Within the data that follows, set down exactly the lines from the one containing "Click the feedback" through the one containing "Enable the Created date filter checkbox", both ends included.

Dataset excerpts
++++++++

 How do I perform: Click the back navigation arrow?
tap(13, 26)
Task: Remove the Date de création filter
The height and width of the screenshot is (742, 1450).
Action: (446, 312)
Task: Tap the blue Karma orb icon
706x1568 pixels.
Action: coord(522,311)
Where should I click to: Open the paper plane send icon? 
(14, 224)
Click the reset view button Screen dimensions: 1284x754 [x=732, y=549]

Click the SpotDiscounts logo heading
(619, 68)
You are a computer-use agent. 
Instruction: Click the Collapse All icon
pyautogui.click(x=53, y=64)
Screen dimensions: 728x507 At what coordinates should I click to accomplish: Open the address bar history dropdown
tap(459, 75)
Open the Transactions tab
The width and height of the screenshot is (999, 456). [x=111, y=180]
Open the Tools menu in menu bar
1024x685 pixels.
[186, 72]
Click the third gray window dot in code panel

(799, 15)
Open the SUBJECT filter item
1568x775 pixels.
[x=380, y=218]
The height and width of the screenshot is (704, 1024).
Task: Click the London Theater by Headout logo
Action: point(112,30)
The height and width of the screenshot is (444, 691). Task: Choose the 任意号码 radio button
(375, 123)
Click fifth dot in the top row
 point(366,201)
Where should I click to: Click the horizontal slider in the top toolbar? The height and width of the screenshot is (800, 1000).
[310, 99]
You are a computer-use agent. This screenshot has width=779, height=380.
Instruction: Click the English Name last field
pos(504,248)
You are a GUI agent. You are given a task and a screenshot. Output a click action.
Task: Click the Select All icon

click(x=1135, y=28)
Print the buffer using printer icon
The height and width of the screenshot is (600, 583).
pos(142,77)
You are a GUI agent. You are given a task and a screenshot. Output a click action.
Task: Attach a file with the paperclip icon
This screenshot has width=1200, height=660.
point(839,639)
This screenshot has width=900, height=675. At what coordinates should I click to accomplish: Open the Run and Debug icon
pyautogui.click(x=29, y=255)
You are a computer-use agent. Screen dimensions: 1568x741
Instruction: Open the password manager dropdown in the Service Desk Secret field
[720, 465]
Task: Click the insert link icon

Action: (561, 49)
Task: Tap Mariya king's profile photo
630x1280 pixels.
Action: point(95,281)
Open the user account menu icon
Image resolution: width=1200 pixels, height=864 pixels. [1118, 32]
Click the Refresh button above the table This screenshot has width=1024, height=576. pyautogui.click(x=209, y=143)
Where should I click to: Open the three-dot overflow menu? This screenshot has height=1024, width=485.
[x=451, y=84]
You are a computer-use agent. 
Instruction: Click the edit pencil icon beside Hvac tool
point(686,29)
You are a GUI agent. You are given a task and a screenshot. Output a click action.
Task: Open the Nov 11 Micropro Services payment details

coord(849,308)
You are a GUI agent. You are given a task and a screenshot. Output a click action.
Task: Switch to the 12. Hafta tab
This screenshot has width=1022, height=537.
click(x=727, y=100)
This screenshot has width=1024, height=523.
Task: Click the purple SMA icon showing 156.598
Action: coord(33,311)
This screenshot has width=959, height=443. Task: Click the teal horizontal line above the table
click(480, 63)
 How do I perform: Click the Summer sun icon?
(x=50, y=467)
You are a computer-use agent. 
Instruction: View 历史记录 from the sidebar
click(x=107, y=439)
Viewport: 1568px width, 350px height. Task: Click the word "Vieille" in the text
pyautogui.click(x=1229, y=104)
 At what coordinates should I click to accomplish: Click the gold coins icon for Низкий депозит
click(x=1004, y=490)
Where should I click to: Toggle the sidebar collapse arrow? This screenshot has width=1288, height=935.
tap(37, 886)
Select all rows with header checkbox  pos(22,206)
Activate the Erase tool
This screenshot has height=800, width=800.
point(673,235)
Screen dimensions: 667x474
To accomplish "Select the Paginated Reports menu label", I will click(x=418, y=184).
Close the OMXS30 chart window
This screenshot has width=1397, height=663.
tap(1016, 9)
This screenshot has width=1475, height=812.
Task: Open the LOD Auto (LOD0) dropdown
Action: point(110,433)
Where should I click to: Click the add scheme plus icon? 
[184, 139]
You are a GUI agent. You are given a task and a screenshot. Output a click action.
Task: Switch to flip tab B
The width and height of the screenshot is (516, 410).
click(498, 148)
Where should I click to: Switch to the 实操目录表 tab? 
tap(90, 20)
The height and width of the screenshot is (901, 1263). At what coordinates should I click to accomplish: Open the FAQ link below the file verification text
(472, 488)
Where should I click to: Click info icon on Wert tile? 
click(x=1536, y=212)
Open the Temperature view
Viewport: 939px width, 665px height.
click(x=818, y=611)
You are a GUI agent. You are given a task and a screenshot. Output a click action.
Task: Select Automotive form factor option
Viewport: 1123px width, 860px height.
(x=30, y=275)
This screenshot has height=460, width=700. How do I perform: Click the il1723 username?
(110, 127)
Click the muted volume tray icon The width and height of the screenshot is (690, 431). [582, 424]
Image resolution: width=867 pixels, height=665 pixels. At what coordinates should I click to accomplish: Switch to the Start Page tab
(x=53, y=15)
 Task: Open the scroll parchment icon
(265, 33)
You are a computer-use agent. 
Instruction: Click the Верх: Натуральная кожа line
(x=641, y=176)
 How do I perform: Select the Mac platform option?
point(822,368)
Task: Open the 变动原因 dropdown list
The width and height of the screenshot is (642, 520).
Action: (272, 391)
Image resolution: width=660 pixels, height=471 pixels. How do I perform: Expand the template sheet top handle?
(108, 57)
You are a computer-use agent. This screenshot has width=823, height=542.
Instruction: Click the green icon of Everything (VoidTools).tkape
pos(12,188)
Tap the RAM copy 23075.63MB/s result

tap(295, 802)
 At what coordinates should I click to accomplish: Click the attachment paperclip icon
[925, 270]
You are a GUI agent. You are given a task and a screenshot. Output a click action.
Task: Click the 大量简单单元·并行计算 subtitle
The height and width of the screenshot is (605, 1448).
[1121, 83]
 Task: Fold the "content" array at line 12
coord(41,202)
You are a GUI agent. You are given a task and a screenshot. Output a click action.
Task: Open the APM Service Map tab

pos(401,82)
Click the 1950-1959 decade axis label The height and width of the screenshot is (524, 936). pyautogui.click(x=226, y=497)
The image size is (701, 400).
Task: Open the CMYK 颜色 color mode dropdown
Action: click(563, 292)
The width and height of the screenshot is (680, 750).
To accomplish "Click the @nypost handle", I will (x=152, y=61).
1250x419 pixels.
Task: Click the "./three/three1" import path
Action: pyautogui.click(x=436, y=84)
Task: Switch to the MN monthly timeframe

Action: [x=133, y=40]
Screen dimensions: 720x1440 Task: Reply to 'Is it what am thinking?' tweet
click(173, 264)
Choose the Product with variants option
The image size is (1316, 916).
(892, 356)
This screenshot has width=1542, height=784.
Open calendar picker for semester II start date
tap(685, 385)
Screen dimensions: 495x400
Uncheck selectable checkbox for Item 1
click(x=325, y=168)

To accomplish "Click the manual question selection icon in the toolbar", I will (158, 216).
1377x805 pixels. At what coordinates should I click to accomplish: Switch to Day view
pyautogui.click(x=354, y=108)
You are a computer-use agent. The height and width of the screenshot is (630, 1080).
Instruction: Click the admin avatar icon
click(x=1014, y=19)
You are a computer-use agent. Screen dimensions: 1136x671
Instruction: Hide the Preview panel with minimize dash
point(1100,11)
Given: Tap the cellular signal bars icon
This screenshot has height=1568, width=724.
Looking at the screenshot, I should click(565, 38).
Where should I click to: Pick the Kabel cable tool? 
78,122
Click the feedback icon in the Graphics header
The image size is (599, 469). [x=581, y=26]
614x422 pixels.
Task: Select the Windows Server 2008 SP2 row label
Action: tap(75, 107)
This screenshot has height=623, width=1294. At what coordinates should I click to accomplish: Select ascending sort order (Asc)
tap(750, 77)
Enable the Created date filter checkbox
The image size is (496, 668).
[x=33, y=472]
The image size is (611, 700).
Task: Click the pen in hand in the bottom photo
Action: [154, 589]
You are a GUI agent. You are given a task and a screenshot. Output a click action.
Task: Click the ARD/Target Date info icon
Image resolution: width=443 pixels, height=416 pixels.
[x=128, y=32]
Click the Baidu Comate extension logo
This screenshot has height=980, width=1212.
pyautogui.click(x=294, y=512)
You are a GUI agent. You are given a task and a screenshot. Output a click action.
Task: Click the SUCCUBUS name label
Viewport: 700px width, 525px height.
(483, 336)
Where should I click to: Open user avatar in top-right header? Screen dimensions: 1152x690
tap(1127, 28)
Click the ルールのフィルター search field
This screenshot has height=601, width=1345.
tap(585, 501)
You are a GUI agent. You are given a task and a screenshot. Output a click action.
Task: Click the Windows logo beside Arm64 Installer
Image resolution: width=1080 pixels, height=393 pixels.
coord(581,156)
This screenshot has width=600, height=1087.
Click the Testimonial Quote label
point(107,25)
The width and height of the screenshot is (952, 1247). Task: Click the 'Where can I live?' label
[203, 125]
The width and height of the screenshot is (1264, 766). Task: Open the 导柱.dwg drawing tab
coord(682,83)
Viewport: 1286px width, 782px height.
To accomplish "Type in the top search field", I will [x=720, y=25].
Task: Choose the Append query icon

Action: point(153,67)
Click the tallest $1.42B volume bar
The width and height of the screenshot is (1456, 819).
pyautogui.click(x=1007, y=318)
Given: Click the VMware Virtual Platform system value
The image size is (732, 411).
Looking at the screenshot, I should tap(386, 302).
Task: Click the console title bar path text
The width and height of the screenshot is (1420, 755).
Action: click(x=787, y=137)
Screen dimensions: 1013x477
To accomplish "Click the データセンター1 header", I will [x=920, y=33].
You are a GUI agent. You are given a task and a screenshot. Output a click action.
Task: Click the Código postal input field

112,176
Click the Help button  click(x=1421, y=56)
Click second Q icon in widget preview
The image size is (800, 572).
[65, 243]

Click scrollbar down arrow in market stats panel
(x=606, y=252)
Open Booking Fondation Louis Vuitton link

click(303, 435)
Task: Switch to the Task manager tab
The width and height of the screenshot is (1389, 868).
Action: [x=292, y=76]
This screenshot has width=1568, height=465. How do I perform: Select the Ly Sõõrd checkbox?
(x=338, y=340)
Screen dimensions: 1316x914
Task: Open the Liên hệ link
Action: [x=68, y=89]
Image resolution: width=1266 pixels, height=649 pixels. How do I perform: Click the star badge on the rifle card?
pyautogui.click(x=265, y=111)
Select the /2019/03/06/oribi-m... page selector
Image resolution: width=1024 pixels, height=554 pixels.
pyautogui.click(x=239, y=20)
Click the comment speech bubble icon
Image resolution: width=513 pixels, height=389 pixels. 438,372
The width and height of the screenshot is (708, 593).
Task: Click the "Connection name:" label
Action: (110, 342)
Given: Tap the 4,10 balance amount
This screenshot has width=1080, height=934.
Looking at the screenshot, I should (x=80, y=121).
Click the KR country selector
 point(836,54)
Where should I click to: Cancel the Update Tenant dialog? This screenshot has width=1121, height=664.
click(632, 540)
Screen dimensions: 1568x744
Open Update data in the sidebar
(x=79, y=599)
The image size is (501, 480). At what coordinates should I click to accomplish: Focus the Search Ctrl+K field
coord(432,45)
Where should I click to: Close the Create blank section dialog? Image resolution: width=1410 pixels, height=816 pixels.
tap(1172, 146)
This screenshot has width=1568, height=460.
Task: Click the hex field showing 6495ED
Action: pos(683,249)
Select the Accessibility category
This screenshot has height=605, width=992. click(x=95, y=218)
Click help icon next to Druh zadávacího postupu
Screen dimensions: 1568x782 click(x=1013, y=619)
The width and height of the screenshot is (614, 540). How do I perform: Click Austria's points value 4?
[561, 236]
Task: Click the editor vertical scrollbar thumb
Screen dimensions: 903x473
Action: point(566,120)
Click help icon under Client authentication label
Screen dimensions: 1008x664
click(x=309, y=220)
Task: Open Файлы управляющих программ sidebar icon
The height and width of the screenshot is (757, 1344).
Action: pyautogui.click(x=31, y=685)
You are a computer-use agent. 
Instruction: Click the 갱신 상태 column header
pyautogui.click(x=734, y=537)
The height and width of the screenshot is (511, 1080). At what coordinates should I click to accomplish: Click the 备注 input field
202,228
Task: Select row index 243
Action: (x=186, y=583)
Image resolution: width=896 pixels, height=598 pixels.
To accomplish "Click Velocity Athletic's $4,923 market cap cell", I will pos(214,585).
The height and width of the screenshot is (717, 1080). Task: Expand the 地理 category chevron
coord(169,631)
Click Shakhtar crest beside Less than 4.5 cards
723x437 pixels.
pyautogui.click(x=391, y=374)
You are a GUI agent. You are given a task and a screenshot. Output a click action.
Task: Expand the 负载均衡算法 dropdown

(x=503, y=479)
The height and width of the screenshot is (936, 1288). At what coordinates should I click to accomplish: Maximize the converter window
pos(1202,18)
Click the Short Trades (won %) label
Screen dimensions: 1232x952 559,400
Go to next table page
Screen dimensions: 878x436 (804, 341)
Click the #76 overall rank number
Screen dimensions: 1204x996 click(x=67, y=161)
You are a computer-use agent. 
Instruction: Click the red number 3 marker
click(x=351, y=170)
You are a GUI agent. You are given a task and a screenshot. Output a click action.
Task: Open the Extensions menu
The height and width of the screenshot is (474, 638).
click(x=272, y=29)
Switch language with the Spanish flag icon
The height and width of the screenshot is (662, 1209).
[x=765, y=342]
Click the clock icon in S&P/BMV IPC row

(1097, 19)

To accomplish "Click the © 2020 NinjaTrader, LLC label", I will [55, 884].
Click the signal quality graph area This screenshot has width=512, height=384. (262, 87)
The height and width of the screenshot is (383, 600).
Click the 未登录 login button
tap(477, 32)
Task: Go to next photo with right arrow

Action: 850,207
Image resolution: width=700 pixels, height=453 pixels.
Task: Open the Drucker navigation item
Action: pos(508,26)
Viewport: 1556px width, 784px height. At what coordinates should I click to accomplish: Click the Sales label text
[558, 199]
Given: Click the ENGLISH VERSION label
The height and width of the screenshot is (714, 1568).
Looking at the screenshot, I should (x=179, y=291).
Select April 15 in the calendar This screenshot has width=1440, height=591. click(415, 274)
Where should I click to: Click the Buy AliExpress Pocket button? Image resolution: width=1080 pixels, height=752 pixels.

++++++++

- _Answer section_
Click the feedback icon in the Graphics header
The image size is (599, 469). [x=581, y=26]
614x422 pixels.
Task: Select the Windows Server 2008 SP2 row label
Action: tap(75, 107)
This screenshot has height=623, width=1294. At what coordinates should I click to accomplish: Select ascending sort order (Asc)
tap(750, 77)
Enable the Created date filter checkbox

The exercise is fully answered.